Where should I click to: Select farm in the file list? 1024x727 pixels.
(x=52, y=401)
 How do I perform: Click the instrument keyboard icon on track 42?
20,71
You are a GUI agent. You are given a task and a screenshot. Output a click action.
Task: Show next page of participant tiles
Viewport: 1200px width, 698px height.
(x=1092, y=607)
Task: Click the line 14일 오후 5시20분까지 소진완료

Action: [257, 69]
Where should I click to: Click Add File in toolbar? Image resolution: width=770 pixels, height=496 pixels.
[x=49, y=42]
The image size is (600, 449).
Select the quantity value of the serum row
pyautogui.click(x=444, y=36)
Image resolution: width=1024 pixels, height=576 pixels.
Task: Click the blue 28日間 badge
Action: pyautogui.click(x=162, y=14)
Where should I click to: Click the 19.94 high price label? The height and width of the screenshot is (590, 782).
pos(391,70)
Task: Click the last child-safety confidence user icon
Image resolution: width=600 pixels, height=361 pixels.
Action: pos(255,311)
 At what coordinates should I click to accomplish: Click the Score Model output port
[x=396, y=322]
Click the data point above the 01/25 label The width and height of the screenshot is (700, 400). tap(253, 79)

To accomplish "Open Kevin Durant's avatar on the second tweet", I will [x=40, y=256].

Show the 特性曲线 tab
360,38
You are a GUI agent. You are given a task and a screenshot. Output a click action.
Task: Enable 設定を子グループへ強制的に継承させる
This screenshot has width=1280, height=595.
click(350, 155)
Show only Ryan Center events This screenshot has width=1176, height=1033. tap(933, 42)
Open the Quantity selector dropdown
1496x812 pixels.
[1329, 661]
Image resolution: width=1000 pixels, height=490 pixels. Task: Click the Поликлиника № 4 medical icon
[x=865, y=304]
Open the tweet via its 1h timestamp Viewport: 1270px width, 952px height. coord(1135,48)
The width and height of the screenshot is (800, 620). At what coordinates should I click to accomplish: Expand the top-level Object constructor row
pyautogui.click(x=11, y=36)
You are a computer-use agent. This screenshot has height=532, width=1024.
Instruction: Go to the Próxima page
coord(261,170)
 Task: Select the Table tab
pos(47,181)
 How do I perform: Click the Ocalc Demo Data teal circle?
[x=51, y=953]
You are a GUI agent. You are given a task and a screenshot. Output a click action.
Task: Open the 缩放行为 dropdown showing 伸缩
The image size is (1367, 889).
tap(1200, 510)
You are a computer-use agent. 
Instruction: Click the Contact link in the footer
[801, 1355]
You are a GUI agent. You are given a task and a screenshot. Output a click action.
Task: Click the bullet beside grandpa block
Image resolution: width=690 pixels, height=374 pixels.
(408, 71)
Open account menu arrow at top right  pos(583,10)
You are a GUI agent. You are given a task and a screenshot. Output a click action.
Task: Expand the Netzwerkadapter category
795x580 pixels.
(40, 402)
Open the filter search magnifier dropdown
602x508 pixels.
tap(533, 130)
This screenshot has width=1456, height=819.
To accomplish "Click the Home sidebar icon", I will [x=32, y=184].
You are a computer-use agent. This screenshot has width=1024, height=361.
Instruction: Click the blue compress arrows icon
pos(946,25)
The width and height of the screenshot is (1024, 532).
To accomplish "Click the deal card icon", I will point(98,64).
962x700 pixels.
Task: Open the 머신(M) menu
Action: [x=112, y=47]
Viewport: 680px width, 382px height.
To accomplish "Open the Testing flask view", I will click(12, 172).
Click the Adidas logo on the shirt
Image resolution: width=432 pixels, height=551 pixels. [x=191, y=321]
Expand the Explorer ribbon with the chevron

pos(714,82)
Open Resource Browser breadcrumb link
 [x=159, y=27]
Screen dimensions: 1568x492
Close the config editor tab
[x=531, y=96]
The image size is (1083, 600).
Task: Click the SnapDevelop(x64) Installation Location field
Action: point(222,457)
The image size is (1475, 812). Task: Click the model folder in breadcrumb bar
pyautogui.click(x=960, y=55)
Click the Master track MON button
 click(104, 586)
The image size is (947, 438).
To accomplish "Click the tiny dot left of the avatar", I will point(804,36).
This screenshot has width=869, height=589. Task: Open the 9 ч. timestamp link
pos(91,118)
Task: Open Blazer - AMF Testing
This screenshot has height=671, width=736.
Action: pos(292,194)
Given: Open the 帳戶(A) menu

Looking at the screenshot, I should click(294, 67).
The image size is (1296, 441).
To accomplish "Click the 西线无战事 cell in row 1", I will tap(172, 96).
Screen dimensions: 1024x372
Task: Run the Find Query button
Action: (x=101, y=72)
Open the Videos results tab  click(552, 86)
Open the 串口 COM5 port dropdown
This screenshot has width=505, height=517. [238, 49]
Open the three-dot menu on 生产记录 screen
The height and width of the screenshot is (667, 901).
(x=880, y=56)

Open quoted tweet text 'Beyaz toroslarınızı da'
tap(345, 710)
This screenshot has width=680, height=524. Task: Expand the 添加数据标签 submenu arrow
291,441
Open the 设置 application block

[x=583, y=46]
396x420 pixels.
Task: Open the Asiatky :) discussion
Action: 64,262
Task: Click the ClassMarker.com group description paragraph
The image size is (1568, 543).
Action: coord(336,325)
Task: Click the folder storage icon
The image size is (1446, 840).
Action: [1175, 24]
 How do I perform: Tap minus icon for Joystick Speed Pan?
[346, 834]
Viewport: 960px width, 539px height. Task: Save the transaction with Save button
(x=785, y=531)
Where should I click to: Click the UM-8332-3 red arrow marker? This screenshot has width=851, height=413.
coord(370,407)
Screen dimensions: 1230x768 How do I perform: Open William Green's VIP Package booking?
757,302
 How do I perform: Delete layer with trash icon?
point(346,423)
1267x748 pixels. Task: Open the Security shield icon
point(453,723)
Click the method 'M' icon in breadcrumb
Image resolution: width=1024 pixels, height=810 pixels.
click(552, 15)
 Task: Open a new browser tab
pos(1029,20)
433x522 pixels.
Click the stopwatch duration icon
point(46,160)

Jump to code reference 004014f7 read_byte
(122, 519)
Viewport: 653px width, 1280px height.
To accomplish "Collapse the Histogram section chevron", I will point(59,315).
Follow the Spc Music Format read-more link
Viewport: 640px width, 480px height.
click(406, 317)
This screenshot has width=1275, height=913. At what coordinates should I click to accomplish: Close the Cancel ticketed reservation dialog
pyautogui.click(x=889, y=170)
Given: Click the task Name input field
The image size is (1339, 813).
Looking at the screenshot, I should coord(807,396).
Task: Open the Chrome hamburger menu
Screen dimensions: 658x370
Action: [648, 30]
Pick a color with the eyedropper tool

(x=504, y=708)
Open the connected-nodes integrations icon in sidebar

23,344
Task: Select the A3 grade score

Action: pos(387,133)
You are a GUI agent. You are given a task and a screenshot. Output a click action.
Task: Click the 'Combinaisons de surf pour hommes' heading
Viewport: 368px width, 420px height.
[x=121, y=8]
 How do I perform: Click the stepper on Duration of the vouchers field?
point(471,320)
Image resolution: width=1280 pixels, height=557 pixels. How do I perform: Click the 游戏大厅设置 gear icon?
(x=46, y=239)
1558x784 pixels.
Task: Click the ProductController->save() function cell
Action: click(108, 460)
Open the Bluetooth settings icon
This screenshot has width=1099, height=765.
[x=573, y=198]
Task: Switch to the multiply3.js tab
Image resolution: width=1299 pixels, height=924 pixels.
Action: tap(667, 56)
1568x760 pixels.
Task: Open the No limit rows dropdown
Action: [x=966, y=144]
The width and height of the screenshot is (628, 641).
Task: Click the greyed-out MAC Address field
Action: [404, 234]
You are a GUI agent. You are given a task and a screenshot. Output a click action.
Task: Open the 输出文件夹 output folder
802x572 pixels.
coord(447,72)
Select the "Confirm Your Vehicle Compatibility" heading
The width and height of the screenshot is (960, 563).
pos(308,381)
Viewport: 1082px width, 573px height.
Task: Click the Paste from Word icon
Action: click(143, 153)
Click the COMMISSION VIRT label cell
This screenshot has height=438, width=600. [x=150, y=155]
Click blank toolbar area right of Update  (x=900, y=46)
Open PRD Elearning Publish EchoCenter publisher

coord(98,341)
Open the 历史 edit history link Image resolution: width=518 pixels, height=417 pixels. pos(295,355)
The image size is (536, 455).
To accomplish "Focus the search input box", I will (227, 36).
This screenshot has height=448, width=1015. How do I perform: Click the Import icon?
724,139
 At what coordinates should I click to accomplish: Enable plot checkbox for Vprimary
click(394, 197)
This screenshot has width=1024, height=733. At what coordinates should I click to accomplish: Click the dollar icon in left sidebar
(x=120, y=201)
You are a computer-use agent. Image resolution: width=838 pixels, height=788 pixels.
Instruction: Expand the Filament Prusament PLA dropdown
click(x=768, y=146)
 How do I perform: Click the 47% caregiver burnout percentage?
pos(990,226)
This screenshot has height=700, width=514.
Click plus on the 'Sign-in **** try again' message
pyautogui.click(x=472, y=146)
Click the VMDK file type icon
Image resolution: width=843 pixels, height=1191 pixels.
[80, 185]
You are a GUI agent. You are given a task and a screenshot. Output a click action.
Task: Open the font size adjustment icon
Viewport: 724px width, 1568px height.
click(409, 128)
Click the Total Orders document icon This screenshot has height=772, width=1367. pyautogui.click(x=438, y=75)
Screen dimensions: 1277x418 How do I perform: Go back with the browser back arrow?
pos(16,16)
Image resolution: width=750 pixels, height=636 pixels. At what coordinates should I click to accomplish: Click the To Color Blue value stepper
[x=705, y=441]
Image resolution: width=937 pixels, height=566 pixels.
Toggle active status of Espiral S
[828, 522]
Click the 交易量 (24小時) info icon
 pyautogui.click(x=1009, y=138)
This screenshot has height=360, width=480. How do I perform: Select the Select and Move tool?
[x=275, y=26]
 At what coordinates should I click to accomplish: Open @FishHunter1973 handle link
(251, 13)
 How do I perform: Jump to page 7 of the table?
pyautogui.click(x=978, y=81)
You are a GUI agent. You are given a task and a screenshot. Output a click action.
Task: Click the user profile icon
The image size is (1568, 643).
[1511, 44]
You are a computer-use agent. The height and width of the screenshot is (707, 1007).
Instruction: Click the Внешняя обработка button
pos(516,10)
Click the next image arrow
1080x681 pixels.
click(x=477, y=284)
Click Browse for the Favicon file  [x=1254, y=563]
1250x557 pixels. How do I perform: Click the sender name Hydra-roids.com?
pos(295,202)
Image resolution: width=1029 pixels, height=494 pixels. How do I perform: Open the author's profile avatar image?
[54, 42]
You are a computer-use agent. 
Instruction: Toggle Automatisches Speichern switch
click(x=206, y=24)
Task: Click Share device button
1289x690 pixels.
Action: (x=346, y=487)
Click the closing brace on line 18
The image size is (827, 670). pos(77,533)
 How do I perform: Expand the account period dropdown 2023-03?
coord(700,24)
----------
ABOUT THIS TASK | Work out how many lines in the material above hold the word "user"; answer with the number only.

ANSWER TO THIS EXERCISE | 2